La recente ordinanza della Corte di Cassazione, n. 16874 del 25 maggio 2022, offre spunti di riflessione significativi sul tema della responsabilità professionale in ambito sanitario. La vicenda ha avuto origine da una causa in cui una paziente, D.M.M., ha richiesto il risarcimento per danni subiti a causa di un presunto ritardo diagnostico da parte della ginecologa D.R. Questa decisione evidenzia l'importanza della consulenza tecnica e le implicazioni che una sua corretta gestione può avere sul giudizio finale.
La paziente ha accusato la ginecologa di non aver effettuato ulteriori accertamenti nonostante evidenze ecografiche che suggerivano la presenza di una patologia tumorale. Dopo il primo grado, in cui il Tribunale di Roma ha accolto la domanda di risarcimento, la ginecologa ha impugnato la sentenza.
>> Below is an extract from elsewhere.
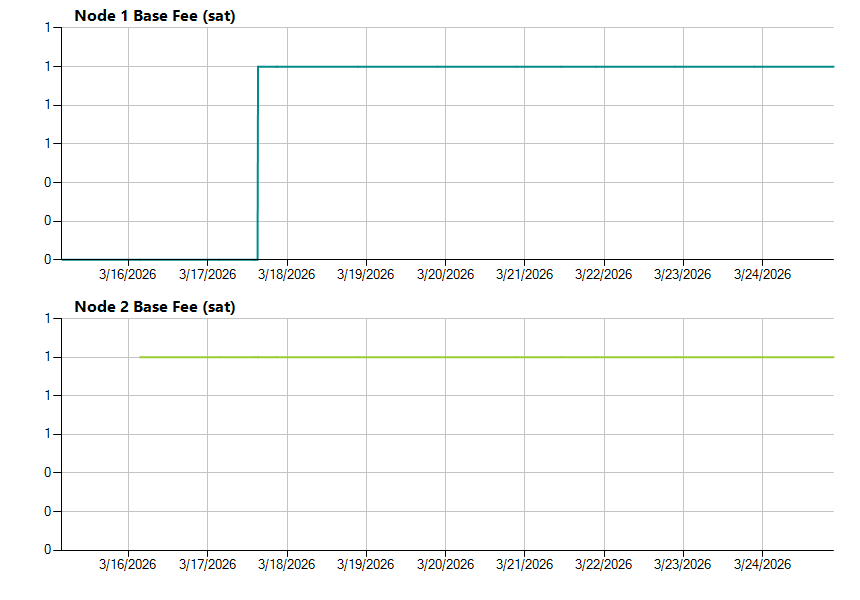This screenshot has width=860, height=600.
Task: Select 3/18/2026 label on Node 1 chart axis
Action: tap(287, 274)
La Corte d'Appello, tuttavia, ha confermato la decisione di primo grado, portando la ricorrente a presentare ricorso in Cassazione.
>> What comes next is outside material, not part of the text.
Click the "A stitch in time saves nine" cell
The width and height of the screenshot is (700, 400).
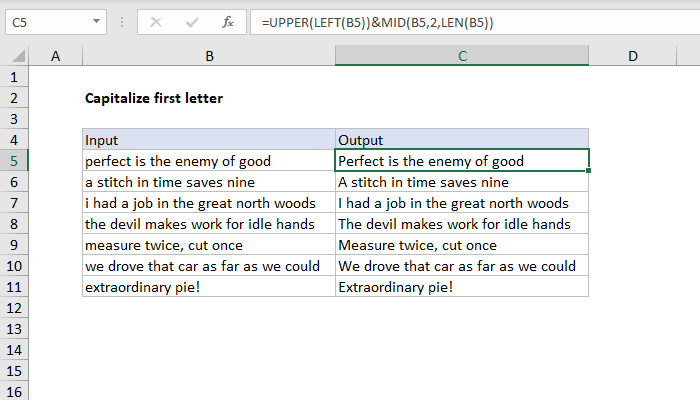(x=462, y=182)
La ricorrente ha lamentato la violazione dell'art. 196 c.p.c., sostenendo che la Corte d'Appello non avesse adeguatamente giustificato il diniego alla rinnovazione della consulenza tecnica d'ufficio. Questo punto è cruciale, poiché la consulenza tecnica è uno strumento fondamentale per la valutazione della responsabilità medica e per l'accertamento dei fatti.
La Corte di Cassazione ha affermato che non sussisteva la prospettata omissione di esame, poiché la questione professionale era stata ampiamente trattata.
Questa sentenza della Cassazione ribadisce l'importanza di una corretta gestione delle consulenze tecniche nel contesto della responsabilità medica. La Corte ha chiarito che le decisioni devono basarsi su un'analisi approfondita delle prove e delle perizie presentate, evitando un approccio meramente formale. Pertanto, per i professionisti del settore legale e sanitario, è vitale garantire che ogni aspetto della consulenza venga attentamente considerato e giustificato, poiché ciò può influenzare significativamente l'esito delle controversie legali.